-- Aim of the exercise --
Your output is the line containing "Task: Click the Cons text starting with None" plus every line after it in the listing, reproduced exactly.

-- Data to use --

******************************

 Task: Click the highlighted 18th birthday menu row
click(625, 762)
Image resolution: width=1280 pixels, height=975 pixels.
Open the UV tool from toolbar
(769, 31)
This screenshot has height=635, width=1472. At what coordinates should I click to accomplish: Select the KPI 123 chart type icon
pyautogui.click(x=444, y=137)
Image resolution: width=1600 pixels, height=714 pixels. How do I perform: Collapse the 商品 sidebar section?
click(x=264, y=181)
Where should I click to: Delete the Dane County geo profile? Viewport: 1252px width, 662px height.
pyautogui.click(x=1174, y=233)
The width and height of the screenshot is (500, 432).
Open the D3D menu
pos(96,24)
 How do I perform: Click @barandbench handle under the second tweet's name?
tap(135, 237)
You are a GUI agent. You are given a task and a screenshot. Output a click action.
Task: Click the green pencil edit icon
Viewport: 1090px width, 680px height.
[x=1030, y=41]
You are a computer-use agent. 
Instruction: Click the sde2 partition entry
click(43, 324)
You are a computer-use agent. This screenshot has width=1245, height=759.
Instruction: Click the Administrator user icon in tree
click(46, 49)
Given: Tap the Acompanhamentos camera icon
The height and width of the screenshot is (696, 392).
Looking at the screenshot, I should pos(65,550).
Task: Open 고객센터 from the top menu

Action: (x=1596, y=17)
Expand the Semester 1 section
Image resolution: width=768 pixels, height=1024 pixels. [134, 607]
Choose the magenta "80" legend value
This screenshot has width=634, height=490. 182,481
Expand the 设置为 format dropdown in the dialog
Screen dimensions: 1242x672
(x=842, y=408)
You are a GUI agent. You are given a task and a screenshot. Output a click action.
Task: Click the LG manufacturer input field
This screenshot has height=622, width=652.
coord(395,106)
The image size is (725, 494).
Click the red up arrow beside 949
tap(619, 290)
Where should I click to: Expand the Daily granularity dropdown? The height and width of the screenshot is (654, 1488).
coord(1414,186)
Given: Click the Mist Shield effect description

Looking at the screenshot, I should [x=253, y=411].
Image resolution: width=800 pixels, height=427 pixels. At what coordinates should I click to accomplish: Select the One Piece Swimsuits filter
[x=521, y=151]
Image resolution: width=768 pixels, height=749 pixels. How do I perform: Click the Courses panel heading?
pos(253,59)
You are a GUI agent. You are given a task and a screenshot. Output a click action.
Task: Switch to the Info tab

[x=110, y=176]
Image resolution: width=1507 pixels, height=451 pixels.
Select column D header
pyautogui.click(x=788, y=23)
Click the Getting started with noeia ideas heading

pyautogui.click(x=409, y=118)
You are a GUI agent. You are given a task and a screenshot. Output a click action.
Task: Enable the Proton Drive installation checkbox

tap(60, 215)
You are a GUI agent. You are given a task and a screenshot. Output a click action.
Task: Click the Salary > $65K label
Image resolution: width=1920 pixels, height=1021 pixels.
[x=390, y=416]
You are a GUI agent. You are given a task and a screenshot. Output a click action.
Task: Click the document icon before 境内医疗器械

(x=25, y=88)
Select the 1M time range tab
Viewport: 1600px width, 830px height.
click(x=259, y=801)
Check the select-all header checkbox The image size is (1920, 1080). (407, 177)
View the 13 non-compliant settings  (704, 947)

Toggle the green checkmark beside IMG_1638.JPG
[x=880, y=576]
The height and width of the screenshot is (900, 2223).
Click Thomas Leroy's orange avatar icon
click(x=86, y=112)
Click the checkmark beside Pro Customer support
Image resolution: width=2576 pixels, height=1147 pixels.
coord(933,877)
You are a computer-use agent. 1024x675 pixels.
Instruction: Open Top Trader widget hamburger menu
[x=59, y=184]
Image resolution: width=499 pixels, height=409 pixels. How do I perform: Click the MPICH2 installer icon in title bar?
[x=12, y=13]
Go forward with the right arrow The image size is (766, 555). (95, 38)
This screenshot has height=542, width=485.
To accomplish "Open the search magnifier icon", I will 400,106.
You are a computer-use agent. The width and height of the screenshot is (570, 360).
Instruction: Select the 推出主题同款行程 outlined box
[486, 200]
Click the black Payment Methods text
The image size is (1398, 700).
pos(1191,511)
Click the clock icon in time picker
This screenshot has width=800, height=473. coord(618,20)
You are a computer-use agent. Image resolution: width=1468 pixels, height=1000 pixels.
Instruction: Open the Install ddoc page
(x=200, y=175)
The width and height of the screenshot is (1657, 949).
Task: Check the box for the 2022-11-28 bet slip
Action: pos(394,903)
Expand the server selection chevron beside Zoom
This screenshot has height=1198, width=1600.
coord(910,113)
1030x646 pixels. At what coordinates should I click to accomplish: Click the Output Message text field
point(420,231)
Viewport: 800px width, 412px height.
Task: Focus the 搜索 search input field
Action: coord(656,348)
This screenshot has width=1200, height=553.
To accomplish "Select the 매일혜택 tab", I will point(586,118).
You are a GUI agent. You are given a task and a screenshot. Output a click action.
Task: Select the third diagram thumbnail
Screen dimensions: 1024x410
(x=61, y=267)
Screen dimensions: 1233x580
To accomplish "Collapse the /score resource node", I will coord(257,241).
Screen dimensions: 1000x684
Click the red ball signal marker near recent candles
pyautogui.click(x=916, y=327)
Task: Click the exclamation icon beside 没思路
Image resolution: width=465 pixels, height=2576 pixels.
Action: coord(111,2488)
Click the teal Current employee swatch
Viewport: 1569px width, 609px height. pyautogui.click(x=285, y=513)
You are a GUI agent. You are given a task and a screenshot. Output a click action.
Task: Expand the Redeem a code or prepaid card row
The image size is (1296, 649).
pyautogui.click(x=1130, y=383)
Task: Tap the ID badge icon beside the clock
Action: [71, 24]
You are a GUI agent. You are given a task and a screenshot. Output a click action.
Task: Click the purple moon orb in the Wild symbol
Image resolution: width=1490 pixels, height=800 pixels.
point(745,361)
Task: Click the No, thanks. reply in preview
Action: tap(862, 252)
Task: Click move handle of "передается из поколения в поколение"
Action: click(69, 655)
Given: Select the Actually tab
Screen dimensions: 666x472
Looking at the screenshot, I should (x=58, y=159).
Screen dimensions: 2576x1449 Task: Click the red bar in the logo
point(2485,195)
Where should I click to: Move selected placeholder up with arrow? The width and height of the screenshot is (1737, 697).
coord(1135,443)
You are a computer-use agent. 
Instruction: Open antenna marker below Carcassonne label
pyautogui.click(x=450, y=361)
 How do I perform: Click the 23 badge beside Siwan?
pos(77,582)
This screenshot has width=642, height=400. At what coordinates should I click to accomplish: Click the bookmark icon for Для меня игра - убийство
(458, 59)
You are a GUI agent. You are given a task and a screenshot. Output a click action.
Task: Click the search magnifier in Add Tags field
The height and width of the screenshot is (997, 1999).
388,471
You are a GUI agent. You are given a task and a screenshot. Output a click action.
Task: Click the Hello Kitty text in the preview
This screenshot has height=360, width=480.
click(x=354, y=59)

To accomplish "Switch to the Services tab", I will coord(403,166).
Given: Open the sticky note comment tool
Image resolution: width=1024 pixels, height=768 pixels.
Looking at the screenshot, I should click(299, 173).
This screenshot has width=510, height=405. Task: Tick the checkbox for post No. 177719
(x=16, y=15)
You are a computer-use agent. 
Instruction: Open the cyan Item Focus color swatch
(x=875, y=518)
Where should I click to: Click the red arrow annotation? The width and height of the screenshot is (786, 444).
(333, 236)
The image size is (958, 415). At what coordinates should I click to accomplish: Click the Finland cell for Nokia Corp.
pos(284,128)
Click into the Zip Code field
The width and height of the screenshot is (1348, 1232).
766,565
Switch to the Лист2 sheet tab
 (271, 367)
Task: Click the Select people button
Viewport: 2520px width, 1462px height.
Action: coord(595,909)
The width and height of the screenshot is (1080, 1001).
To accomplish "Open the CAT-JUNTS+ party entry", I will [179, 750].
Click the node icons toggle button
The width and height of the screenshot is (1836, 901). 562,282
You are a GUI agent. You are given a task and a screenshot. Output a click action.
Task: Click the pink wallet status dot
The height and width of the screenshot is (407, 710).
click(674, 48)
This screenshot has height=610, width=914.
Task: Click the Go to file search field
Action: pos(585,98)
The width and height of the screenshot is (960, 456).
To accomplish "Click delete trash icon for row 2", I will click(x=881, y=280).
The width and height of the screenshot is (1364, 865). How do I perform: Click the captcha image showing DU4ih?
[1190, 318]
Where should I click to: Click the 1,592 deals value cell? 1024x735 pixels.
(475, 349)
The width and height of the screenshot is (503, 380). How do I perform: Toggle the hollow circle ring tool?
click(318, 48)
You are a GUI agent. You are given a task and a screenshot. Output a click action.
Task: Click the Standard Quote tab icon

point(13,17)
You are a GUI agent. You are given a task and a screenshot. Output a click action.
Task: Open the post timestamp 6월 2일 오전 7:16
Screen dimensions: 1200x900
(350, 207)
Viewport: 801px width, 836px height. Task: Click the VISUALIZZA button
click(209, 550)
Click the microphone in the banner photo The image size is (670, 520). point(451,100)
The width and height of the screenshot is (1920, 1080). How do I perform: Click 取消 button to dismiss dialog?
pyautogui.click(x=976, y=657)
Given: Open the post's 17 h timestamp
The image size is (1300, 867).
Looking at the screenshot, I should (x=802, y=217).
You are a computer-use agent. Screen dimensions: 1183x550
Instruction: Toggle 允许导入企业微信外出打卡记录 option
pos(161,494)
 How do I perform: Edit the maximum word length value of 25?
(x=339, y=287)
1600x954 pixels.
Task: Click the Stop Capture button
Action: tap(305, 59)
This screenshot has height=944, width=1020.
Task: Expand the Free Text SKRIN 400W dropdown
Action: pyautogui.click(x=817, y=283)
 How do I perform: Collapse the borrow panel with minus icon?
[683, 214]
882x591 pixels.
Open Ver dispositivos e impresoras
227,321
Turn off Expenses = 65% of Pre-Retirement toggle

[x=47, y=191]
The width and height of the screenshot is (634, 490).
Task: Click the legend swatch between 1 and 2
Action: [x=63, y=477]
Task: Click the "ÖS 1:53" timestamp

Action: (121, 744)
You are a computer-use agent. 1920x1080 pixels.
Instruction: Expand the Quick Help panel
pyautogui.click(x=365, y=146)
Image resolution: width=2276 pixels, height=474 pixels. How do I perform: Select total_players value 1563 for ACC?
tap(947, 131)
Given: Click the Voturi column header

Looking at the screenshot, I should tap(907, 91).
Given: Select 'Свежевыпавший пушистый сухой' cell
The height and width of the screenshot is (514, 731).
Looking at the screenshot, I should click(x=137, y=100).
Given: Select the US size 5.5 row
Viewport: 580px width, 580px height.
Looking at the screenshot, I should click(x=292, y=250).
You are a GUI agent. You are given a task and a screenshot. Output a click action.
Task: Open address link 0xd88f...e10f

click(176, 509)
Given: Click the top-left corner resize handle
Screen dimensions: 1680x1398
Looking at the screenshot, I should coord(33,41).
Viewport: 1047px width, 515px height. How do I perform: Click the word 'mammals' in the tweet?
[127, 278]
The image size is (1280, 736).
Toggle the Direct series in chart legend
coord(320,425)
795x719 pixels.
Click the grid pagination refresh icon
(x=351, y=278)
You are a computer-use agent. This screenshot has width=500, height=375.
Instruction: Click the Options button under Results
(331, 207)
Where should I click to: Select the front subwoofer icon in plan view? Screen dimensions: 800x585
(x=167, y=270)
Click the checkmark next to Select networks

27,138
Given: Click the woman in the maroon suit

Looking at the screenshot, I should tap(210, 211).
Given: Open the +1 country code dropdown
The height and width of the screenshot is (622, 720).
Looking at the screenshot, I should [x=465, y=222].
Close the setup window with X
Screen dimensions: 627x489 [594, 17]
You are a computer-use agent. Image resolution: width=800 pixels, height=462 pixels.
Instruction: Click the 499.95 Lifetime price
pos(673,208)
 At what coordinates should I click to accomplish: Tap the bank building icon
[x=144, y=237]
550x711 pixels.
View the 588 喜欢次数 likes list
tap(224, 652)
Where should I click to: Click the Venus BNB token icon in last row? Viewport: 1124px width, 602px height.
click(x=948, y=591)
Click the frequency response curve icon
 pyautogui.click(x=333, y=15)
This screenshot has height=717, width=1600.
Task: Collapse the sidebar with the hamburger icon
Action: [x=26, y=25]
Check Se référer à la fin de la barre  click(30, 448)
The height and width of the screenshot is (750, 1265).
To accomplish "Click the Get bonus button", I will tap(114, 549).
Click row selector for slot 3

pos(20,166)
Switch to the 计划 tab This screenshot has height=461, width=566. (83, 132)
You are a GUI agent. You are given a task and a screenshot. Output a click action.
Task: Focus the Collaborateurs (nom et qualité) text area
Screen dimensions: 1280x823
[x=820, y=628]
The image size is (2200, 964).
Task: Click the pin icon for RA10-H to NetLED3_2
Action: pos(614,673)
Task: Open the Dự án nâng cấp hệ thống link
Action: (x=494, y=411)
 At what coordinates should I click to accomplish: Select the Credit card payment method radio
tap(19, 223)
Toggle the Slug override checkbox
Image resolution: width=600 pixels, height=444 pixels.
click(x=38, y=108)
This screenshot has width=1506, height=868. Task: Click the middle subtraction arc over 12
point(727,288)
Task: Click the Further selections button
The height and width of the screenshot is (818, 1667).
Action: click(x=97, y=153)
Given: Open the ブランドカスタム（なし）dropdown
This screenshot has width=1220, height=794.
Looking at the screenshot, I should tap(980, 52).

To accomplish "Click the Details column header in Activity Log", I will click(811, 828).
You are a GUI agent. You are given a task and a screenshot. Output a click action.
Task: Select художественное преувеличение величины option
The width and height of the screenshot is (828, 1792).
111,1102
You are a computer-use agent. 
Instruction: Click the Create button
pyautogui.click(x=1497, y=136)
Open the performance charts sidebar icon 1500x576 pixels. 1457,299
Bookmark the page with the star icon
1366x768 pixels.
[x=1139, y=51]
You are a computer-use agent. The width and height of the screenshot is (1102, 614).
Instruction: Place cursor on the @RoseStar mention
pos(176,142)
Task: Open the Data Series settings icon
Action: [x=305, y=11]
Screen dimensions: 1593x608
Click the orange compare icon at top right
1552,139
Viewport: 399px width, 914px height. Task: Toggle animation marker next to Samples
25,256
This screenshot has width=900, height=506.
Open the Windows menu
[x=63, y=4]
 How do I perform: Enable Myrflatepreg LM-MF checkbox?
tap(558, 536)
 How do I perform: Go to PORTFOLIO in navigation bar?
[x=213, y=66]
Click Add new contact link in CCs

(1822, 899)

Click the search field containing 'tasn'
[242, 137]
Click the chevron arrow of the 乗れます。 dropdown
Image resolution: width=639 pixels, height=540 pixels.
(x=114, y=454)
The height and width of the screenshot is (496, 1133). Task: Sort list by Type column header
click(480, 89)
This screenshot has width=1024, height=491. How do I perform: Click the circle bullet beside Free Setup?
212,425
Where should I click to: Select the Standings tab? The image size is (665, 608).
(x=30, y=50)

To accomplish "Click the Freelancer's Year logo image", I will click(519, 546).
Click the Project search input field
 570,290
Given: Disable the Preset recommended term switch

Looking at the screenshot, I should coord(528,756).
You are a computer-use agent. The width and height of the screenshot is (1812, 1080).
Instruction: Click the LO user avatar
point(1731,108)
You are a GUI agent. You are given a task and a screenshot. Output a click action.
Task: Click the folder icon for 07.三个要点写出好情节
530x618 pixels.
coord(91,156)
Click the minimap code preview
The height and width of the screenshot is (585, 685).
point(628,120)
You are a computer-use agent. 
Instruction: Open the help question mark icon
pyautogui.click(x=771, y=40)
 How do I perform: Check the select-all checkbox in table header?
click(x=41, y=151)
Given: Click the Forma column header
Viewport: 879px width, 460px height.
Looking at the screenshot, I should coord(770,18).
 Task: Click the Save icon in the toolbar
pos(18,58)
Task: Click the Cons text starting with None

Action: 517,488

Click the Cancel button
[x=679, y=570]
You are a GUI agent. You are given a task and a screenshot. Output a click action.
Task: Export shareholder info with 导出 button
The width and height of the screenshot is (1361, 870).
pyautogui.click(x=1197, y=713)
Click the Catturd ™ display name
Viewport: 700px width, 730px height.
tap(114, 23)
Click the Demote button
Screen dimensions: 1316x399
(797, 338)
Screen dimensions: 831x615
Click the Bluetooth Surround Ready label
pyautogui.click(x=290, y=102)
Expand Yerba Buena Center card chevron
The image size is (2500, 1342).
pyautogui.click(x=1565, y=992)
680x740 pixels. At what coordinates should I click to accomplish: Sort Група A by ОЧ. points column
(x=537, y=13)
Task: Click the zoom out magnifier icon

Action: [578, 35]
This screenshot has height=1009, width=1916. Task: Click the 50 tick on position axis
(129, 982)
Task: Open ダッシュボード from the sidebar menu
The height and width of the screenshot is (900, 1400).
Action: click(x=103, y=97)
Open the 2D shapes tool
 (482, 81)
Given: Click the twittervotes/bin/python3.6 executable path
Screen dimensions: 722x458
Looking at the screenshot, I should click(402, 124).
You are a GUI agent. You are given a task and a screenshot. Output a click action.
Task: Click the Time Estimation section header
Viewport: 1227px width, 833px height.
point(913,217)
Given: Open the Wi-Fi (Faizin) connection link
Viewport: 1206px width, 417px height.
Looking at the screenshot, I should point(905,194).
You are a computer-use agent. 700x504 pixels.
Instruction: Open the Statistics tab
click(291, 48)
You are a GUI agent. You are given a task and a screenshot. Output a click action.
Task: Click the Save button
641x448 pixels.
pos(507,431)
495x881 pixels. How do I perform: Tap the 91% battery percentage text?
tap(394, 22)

******************************

-- Exercise answer --
Task: Click the Cons text starting with None

Action: 517,488

Click the Cancel button
[x=679, y=570]
You are a GUI agent. You are given a task and a screenshot. Output a click action.
Task: Export shareholder info with 导出 button
The width and height of the screenshot is (1361, 870).
pyautogui.click(x=1197, y=713)
Click the Catturd ™ display name
Viewport: 700px width, 730px height.
tap(114, 23)
Click the Demote button
Screen dimensions: 1316x399
(797, 338)
Screen dimensions: 831x615
Click the Bluetooth Surround Ready label
pyautogui.click(x=290, y=102)
Expand Yerba Buena Center card chevron
The image size is (2500, 1342).
pyautogui.click(x=1565, y=992)
680x740 pixels. At what coordinates should I click to accomplish: Sort Група A by ОЧ. points column
(x=537, y=13)
Task: Click the zoom out magnifier icon

Action: [578, 35]
This screenshot has height=1009, width=1916. Task: Click the 50 tick on position axis
(129, 982)
Task: Open ダッシュボード from the sidebar menu
The height and width of the screenshot is (900, 1400).
Action: click(x=103, y=97)
Open the 2D shapes tool
 (482, 81)
Given: Click the twittervotes/bin/python3.6 executable path
Screen dimensions: 722x458
Looking at the screenshot, I should click(402, 124).
You are a GUI agent. You are given a task and a screenshot. Output a click action.
Task: Click the Time Estimation section header
Viewport: 1227px width, 833px height.
point(913,217)
Given: Open the Wi-Fi (Faizin) connection link
Viewport: 1206px width, 417px height.
Looking at the screenshot, I should point(905,194).
You are a computer-use agent. 700x504 pixels.
Instruction: Open the Statistics tab
click(291, 48)
You are a GUI agent. You are given a task and a screenshot. Output a click action.
Task: Click the Save button
641x448 pixels.
pos(507,431)
495x881 pixels. How do I perform: Tap the 91% battery percentage text?
tap(394, 22)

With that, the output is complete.